Question

Use the method of increments to estimate the value of $$f(x)$$ at the given value of $$x$$ using the known value $$f(c)$$\n$$f(x)=\\frac{1}{x^{1 / 3}}$$, $$c = 8$$, $$x = 8.07$$

Answer

**step1 Calculate the function value at c**

First, we evaluate the function $$f(x)$$ at the given known value $$c=8$$. This gives us the starting point for our approximation.

$$f(c) = f(8) = \frac{1}{8^{1/3}}$$

Since $$8^{1/3}$$ represents the cube root of 8, which is 2, we can calculate $$f(8)$$ as:

$$f(8) = \frac{1}{2} = 0.5$$

**step2 Find the derivative of the function**

Next, we need to find the derivative of the function, which represents the instantaneous rate of change of the function. We rewrite the function using negative exponents to make the differentiation process clearer.

$$f(x) = x^{-1/3}$$

Using the power rule for differentiation ($$\frac{d}{dx}(x^n) = nx^{n-1}$$), we apply it to $$f(x)$$.

$$f'(x) = -\frac{1}{3}x^{-1/3 - 1}$$

$$f'(x) = -\frac{1}{3}x^{-4/3}$$

This derivative can also be expressed with a positive exponent in the denominator:

$$f'(x) = -\frac{1}{3x^{4/3}}$$

**step3 Calculate the derivative value at c**

Now we evaluate the derivative at the known value $$c=8$$. This gives us the slope of the tangent line to the function's graph at $$x=8$$.
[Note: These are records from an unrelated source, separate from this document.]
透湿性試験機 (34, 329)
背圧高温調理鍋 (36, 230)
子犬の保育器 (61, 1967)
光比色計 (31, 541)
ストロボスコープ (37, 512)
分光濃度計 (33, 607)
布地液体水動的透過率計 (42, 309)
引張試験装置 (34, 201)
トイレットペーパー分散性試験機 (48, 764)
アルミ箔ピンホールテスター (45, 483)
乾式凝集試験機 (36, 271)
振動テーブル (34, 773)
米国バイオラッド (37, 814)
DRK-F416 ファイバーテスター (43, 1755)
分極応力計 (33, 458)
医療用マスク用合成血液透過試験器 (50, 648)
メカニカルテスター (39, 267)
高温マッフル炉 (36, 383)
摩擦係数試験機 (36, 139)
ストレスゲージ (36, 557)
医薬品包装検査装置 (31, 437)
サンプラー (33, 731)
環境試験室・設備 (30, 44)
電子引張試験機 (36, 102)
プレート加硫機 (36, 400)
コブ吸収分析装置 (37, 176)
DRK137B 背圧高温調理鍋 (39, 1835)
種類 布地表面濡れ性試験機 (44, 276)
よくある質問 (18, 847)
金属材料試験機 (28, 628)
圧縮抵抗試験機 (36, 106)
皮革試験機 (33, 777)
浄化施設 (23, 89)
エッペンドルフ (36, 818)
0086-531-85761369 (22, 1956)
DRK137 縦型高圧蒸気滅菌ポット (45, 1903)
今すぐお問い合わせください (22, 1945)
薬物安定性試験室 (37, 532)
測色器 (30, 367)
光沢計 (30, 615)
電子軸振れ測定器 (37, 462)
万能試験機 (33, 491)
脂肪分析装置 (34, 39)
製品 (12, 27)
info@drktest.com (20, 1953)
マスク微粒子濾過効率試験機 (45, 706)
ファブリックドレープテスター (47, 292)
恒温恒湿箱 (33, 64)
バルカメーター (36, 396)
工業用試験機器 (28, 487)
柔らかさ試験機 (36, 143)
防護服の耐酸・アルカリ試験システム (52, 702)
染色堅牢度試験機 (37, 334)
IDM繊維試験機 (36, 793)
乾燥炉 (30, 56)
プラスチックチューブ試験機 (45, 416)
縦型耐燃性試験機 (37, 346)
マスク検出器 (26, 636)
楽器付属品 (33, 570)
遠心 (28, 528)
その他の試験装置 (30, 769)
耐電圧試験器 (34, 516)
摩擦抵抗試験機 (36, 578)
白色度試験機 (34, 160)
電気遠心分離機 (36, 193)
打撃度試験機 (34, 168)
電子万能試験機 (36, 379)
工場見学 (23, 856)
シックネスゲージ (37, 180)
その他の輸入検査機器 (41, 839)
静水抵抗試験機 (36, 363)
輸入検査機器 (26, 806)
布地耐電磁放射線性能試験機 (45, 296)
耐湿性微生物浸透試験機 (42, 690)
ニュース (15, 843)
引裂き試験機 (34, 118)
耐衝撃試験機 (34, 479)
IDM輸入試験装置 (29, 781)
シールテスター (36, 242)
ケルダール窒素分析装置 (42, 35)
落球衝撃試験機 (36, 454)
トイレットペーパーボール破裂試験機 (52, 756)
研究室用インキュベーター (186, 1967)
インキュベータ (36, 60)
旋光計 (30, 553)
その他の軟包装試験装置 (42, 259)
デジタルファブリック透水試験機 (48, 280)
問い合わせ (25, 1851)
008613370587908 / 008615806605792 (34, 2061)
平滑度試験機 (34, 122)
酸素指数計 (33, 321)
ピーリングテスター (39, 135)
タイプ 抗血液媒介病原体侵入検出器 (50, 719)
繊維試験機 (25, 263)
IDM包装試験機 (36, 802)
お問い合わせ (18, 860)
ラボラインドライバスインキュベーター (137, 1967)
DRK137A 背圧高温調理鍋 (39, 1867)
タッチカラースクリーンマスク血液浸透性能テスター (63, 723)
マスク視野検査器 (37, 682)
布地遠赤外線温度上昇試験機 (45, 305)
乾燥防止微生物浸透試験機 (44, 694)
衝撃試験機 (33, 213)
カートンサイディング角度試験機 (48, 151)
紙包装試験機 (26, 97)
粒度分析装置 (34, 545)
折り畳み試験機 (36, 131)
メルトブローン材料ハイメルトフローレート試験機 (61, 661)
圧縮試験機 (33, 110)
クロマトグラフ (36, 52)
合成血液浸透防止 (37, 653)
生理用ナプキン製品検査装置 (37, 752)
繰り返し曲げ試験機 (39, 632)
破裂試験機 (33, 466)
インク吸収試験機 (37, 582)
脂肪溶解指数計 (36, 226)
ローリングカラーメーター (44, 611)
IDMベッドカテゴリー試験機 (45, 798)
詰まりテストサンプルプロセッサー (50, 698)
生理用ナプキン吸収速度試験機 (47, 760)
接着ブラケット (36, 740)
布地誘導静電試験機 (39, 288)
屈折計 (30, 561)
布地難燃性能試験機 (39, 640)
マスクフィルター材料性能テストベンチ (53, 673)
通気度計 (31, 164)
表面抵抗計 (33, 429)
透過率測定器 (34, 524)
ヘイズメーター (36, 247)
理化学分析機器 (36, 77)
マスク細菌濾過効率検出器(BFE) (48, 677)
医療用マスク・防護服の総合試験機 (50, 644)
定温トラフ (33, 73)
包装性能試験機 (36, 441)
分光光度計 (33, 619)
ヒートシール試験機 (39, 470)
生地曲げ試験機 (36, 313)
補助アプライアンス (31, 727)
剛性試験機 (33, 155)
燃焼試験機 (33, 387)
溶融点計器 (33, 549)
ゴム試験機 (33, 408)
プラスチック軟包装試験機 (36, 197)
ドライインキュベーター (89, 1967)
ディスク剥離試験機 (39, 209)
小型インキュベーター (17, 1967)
$$f'(c) = f'(8) = -\frac{1}{3 \times 8^{4/3}}$$

We know that $$8^{1/3}$$ (the cube root of 8) is 2. So, $$8^{4/3}$$ can be calculated as $$(8^{1/3})^4 = 2^4 = 16$$.

$$f'(8) = -\frac{1}{3 \times 16} = -\frac{1}{48}$$

**step4 Calculate the increment $$\Delta x$$**

The increment, denoted as $$\Delta x$$, is the small change from the known value $$c$$ to the value $$x$$ at which we want to estimate the function.

$$\Delta x = x - c$$

Given $$x = 8.07$$ and $$c = 8$$, we find the increment:

$$\Delta x = 8.07 - 8 = 0.07$$

**step5 Estimate $$f(x)$$ using linear approximation**

Finally, we use the method of increments (also known as linear approximation) to estimate the value of $$f(x)$$. The formula for linear approximation is $$f(x) \approx f(c) + f'(c) \Delta x$$.

$$f(8.07) \approx f(8) + f'(8) \times \Delta x$$

Substitute the values we calculated in the previous steps into this formula:

$$f(8.07) \approx 0.5 + \left(-\frac{1}{48}\right) \times 0.07$$

Perform the multiplication and subtraction:

$$f(8.07) \approx 0.5 - \frac{0.07}{48}$$

To get a numerical value, we calculate the fraction:

$$\frac{0.07}{48} \approx 0.0014583333...$$

Now, complete the subtraction:

$$f(8.07) \approx 0.5 - 0.0014583333$$

$$f(8.07) \approx 0.4985416667$$

Rounding to a suitable number of decimal places (e.g., six decimal places), the estimated value is:

$$f(8.07) \approx 0.498542$$